What patient criteria was there for MADIT and what changed for MADIT II?
Proven VT with an EP procedure? Patients with previous cardiac arrest? EF >35%?
What did MADIT I and II demonstrate?
That ICDs are indicated for those with CAD.
What did the COMPANION study demonstrate?
(comparison of medical therapy, pacing and defibrillation in HF) showed that CRTP and CRTD significantly reduced mortality compared to medical therapy.
What did the DAVID study show?
Pacing ICD patients DDD@70bpm was associated with a higher mortality than pacing patients VVI@40bpm.
What did the CARE-HF study show?
CRT significantly reduces the risk of death in patients with a QRS duration >120ms and HF. Also improved symptoms.
What did MADIT-RIT demonstrate?
That prolonged intervals for detection improved outcomes/reduced shocks.

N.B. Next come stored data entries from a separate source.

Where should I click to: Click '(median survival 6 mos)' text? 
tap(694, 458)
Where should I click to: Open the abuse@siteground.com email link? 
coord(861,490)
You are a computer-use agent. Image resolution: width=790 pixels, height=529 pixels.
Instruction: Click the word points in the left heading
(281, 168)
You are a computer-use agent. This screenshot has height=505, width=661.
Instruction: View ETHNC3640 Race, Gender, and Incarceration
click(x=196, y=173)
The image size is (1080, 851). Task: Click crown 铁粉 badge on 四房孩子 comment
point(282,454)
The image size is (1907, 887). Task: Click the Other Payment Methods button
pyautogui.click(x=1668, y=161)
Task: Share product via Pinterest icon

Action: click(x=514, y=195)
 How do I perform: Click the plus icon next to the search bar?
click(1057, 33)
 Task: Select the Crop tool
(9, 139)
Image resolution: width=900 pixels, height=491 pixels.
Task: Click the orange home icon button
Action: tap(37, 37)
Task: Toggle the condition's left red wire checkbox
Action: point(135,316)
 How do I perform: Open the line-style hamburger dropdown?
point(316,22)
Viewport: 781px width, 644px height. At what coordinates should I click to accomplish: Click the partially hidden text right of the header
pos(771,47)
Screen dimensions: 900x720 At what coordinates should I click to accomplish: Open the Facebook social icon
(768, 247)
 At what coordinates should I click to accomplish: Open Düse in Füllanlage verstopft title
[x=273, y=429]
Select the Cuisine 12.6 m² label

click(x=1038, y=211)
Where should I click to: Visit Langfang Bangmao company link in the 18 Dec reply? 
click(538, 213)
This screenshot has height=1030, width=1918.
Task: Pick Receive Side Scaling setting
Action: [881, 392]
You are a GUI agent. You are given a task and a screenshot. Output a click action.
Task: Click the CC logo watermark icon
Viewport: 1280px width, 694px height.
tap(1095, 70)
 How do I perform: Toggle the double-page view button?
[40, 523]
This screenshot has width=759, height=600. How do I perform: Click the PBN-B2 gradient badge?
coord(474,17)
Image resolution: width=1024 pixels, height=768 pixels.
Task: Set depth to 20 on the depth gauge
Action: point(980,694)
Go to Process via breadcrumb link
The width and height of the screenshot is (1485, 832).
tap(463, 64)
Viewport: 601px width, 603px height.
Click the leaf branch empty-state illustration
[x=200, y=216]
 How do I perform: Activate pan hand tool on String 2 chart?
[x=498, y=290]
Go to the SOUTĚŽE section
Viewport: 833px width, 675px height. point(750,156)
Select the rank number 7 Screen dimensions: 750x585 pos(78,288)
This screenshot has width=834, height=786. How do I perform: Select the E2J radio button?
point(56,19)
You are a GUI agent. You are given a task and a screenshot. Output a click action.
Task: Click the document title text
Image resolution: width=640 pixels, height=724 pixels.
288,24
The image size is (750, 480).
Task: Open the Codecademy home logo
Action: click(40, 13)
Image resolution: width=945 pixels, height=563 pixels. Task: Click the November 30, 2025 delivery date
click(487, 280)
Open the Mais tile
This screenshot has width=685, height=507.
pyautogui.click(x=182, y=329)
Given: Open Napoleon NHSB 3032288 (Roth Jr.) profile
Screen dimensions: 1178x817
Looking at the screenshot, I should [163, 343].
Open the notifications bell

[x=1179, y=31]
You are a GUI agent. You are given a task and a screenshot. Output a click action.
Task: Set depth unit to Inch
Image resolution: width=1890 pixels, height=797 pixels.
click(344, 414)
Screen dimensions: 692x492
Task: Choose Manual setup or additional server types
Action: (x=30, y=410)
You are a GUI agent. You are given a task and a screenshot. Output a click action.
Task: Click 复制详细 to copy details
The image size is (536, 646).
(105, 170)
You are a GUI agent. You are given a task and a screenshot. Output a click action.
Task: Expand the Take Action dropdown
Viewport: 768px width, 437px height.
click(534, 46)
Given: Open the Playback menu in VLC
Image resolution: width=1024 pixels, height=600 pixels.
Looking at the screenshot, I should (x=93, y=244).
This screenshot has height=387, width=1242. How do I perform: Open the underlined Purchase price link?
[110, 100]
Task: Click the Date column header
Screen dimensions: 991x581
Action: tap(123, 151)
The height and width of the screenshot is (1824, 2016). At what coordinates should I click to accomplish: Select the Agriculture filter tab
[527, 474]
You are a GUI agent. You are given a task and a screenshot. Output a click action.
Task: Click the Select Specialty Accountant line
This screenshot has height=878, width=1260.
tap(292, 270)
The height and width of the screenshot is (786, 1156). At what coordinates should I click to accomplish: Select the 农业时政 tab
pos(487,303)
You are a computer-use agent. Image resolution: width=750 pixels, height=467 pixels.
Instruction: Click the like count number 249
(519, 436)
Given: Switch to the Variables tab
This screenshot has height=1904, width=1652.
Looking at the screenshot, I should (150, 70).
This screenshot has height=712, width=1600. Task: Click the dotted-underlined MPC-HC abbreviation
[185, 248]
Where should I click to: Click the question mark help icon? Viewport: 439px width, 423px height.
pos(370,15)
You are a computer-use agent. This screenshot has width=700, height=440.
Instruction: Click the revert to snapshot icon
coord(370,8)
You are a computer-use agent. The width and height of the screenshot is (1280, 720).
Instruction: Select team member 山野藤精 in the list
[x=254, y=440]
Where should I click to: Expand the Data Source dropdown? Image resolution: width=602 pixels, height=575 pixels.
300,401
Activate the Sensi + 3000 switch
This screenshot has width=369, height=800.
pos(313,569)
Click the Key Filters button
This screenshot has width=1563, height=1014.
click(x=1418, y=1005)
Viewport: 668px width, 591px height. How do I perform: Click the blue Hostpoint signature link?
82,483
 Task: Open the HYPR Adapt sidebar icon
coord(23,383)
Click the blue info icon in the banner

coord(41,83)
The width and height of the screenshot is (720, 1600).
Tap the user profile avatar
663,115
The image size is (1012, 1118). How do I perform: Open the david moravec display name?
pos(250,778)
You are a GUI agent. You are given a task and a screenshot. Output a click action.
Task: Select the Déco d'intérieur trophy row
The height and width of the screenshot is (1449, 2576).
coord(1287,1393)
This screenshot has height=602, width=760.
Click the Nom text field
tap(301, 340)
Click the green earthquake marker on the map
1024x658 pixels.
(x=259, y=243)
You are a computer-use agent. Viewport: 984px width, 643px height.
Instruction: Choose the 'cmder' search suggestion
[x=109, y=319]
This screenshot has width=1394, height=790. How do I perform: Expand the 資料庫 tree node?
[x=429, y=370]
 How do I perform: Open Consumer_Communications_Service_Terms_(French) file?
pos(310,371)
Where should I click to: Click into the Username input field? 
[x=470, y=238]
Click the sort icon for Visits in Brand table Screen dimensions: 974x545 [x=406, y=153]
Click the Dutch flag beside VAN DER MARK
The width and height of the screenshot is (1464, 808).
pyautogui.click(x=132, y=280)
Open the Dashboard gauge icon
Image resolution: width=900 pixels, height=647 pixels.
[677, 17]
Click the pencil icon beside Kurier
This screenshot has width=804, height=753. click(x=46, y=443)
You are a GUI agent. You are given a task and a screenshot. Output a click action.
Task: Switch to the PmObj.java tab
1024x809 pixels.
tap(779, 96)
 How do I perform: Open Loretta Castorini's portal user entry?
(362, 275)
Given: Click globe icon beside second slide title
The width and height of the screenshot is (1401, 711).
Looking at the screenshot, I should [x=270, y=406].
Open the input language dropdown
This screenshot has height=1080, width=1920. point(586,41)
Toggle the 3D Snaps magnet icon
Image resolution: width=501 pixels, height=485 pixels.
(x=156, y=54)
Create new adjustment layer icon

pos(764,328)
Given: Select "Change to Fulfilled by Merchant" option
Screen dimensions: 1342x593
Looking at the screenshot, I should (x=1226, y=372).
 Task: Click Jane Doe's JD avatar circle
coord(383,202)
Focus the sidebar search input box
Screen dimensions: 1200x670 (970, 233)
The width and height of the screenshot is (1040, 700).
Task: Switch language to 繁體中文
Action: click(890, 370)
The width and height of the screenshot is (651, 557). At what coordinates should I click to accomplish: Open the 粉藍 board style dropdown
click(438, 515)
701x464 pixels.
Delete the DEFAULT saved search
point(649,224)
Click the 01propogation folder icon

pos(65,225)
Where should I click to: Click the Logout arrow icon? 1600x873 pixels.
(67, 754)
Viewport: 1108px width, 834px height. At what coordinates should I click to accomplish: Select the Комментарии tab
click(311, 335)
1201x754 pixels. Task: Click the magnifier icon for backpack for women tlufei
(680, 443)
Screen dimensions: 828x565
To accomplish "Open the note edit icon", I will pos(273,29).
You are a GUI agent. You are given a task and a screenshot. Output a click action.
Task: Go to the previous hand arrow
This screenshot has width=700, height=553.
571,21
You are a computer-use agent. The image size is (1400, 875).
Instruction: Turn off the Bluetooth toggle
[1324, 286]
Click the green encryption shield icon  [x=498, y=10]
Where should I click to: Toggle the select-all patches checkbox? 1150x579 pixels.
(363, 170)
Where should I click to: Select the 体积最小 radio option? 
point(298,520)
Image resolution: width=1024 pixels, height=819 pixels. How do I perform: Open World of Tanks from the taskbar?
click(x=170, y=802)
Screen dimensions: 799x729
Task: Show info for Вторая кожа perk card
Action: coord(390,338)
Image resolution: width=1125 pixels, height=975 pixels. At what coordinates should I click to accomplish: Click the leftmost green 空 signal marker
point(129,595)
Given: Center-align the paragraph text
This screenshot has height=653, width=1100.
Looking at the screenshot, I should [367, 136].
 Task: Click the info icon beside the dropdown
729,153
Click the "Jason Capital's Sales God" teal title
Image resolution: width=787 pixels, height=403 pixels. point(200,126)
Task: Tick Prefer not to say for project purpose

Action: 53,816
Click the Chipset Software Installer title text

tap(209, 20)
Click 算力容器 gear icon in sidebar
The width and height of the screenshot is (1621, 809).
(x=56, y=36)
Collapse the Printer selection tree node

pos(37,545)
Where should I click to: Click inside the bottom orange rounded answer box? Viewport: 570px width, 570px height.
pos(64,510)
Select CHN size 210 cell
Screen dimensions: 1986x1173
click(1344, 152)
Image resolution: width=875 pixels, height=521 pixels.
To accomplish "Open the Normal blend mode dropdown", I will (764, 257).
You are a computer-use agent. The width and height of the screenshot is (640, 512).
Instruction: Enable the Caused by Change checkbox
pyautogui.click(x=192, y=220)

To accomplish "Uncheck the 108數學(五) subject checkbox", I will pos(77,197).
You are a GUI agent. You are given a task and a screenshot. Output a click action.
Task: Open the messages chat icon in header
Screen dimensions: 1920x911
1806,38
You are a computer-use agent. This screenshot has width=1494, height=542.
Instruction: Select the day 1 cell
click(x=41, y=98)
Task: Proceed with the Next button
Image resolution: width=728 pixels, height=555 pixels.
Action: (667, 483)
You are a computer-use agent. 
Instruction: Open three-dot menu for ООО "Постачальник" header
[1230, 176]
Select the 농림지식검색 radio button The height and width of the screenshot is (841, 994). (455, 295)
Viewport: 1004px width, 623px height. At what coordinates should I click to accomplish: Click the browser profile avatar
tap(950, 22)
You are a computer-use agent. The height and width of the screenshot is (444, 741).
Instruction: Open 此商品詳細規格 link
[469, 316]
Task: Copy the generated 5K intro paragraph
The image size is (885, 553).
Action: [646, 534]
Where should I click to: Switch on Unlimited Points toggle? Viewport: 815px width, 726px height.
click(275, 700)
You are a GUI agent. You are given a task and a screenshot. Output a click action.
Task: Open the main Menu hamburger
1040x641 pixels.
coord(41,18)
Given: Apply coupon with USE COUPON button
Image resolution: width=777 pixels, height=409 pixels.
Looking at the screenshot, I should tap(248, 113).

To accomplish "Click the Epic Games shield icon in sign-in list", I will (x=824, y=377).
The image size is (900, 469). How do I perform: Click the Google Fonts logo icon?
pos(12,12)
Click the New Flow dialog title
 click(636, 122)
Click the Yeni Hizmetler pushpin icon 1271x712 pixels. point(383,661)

What did the AVID study show?
ICDs reduced all-cause mortality significantly compared to antiarrhythmic medication.
What did UKPACE show?
Pacing elderly patients DDD vs VVI for atrioventricular block. No statistically significant difference in mortality.
What did SCD-HeFT show?
ICD vs amiodarone. ICDs significantly reduced all-cause mortality for patients with HF and EF<35%.
What did MUSTT show?
(multicentre unsustained tachycardia trial) showed EP guided antiarrhythmic therapy WITH ICDs, but NOT antiarrhythmic drugs alone, reduces the risk of SCD in those with CAD. Inclusion criteria is MI, ETT within 6 months of the trial beginning, EF <40%, NSVT asymptomatic. Excludes with sustained VT/VF.